- [REQUIREMENT]
Go through the records and copy each line where the string "card" occurs.

(Collected data)
=== Section Start ===

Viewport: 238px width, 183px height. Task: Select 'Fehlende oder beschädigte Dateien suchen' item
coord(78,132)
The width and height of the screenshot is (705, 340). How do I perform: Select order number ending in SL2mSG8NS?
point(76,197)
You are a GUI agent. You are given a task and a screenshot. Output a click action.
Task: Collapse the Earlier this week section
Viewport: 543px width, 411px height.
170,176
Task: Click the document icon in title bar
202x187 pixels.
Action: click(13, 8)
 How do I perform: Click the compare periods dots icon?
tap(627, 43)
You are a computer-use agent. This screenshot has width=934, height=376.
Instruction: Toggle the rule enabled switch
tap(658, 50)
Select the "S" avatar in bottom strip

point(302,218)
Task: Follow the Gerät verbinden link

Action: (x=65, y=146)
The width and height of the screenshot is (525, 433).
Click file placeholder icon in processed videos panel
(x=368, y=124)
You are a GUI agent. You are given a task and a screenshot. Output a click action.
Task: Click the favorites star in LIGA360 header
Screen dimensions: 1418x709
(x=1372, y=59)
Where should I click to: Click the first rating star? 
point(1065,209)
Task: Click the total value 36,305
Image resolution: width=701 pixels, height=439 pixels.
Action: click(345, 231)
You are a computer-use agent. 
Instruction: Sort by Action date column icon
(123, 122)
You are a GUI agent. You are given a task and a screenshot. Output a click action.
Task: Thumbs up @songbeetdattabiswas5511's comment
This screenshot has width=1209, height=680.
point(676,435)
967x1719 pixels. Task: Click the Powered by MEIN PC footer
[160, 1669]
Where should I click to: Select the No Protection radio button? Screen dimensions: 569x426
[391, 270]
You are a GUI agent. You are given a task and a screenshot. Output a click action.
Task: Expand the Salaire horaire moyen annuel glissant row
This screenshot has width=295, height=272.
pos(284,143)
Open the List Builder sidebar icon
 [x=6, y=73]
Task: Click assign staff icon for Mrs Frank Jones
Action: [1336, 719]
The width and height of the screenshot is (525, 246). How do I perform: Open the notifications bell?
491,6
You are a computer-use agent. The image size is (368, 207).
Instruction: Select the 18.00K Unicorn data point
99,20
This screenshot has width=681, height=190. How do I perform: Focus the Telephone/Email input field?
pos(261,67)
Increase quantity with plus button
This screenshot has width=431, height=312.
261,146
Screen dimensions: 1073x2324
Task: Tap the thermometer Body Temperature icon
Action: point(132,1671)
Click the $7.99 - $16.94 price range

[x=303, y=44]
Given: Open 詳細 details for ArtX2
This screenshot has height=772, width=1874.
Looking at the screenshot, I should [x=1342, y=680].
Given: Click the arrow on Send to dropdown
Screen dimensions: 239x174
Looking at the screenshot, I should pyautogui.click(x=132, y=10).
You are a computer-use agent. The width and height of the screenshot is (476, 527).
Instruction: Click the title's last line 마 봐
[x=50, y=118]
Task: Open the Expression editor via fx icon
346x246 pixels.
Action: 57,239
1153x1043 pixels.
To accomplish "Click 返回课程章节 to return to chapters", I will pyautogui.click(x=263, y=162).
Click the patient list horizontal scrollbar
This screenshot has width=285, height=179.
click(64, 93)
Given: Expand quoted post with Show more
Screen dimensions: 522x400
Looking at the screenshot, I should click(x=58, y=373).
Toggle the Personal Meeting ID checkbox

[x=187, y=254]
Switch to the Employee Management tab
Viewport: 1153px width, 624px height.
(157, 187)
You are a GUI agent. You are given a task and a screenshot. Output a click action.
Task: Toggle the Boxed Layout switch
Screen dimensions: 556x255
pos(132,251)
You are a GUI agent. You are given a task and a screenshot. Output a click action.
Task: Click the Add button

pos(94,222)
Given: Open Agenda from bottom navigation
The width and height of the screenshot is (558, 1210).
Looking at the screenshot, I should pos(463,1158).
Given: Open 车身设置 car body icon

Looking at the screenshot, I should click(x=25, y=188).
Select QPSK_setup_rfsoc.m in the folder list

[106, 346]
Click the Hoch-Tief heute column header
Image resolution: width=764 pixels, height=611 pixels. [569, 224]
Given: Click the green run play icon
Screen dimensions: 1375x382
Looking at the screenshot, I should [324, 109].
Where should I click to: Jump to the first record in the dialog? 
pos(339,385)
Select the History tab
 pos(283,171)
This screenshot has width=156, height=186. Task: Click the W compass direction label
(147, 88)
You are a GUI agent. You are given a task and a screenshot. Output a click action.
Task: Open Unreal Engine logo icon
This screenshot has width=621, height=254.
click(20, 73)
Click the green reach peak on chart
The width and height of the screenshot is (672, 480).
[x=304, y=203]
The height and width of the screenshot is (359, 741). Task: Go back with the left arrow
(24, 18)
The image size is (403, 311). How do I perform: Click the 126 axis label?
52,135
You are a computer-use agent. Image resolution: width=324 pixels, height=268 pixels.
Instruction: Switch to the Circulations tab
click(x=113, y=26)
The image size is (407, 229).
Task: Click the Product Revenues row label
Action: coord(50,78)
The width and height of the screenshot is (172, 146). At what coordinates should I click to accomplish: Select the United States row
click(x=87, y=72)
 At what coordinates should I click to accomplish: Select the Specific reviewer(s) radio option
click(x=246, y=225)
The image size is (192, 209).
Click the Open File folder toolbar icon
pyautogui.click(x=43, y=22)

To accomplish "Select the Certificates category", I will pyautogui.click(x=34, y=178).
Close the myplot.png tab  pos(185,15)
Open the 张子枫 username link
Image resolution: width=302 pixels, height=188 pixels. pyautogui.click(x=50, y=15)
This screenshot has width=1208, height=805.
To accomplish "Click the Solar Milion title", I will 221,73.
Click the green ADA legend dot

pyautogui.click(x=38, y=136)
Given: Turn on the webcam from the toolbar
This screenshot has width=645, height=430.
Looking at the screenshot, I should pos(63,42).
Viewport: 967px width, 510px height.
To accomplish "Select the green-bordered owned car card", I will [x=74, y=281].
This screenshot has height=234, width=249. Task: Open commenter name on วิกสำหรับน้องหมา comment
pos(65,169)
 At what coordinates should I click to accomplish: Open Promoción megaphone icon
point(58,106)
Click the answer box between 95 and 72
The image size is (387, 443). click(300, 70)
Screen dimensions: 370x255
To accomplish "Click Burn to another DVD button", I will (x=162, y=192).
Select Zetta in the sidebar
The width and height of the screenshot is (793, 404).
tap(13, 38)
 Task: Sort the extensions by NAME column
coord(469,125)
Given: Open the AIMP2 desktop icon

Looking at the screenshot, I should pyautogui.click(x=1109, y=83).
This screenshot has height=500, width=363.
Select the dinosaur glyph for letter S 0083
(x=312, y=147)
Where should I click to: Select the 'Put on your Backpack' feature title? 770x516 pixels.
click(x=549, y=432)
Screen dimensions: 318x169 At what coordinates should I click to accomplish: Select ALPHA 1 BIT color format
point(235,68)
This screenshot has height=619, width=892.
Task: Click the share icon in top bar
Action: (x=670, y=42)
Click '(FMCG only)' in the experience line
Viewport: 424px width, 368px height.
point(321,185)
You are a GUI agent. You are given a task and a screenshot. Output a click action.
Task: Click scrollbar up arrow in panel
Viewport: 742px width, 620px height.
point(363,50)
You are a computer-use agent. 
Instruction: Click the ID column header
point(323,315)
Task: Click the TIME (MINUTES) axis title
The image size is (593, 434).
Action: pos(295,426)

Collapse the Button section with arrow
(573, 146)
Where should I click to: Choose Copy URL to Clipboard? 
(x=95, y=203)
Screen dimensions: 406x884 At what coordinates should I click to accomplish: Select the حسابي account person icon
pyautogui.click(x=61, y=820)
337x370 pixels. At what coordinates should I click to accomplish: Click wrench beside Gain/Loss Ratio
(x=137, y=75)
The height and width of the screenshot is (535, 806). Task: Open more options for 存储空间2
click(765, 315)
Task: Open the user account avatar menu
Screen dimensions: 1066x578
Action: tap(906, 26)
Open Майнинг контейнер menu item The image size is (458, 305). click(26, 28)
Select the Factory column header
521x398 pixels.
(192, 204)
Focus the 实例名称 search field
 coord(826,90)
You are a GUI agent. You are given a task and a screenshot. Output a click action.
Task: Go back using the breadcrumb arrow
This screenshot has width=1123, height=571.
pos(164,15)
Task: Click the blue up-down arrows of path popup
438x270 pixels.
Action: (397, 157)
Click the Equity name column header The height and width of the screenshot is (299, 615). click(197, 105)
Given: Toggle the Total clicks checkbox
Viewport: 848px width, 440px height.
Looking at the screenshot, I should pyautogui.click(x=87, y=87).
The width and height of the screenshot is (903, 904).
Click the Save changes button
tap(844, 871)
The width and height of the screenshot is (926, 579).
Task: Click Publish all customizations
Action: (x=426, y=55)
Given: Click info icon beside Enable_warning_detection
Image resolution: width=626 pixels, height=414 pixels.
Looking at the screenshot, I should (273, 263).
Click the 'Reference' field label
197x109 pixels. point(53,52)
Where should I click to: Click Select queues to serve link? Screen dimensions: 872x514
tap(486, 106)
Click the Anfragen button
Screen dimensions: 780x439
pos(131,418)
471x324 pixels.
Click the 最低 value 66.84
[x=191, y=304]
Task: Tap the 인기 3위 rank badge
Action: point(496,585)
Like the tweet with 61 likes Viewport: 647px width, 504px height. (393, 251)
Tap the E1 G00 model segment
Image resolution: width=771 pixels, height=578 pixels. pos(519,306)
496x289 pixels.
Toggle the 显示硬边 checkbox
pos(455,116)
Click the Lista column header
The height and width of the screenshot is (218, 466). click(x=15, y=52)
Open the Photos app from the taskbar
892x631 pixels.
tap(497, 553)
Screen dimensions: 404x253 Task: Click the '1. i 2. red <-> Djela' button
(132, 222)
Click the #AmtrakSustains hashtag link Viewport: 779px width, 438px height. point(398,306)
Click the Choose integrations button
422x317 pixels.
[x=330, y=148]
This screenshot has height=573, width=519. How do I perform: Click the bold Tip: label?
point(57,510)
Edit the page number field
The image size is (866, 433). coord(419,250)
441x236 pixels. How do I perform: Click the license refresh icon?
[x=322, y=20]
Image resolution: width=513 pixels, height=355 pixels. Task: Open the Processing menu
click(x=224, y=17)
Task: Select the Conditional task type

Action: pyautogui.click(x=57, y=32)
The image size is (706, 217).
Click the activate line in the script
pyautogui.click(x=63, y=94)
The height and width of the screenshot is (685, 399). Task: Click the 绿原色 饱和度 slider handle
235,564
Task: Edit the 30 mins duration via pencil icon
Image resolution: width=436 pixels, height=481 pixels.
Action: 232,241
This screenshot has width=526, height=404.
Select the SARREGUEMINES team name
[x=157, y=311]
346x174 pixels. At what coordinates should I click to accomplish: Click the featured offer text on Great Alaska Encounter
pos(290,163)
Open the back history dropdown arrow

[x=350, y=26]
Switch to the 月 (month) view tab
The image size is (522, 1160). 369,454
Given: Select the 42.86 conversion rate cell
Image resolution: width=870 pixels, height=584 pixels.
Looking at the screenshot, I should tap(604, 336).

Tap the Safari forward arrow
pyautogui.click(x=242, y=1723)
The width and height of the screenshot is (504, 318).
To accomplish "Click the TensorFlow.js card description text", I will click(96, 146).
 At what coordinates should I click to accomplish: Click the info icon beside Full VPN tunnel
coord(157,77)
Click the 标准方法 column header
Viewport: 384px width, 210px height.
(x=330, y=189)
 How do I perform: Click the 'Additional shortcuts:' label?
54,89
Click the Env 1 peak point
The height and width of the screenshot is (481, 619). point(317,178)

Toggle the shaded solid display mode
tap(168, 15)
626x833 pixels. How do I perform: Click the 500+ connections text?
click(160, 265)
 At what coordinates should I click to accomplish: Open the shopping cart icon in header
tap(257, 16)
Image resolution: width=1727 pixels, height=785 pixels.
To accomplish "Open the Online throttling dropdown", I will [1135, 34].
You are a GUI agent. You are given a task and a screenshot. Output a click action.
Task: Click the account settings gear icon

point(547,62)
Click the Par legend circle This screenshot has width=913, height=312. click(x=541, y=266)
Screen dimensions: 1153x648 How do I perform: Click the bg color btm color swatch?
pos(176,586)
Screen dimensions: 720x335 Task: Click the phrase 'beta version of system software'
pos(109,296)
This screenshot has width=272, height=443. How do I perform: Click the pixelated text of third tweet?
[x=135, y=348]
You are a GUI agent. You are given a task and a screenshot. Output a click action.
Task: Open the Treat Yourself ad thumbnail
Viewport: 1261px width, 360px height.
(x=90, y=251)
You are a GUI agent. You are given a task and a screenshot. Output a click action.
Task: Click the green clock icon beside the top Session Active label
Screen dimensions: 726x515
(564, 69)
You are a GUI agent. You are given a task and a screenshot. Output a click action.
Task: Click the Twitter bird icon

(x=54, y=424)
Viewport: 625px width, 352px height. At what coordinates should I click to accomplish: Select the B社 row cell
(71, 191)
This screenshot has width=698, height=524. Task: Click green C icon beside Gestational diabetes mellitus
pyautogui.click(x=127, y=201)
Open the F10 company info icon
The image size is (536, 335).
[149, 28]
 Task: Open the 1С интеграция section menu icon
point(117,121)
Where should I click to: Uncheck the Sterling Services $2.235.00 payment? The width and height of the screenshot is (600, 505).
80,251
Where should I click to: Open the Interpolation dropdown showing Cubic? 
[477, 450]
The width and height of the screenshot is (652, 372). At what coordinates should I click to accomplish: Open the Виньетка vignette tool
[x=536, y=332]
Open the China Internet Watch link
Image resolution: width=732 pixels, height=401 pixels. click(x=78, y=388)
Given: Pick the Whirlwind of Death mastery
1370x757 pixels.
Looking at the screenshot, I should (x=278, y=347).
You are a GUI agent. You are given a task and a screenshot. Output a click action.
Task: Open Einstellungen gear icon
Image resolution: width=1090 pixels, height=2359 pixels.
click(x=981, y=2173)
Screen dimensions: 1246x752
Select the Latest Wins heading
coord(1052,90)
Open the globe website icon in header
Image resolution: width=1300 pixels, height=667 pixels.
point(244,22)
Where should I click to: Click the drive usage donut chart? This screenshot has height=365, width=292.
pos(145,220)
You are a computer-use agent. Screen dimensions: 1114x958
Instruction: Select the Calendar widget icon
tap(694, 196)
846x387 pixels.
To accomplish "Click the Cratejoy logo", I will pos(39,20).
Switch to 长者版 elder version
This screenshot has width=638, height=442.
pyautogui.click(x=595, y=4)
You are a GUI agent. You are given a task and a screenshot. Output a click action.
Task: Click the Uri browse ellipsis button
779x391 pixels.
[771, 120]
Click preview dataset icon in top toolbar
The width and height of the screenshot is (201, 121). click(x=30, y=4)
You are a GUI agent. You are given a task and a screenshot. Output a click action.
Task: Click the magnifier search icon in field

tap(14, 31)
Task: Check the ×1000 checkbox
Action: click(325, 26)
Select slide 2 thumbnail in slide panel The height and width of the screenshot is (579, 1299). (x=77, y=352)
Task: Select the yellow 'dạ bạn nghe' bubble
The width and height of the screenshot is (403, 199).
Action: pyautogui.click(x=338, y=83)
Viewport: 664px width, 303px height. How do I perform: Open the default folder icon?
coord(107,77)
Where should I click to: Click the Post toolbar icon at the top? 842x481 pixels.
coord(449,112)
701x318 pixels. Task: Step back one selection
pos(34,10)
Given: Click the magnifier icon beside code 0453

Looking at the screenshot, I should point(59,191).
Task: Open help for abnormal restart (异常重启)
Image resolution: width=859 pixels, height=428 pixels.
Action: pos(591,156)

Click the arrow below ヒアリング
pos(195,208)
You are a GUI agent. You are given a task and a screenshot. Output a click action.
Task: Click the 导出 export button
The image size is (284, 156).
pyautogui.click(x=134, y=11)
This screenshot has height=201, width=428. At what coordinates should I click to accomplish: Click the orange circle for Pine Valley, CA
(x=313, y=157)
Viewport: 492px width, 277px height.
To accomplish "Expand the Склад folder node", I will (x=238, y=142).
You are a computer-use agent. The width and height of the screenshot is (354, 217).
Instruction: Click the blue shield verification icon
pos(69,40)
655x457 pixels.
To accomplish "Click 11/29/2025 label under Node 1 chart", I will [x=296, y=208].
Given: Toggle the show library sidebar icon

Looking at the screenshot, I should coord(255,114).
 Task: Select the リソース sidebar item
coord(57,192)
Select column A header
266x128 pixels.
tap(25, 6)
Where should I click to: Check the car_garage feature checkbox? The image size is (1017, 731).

=== Section End ===

- [SOLUTION FOR THIS TASK]
To accomplish "Select the green-bordered owned car card", I will [x=74, y=281].
To accomplish "Click the TensorFlow.js card description text", I will click(96, 146).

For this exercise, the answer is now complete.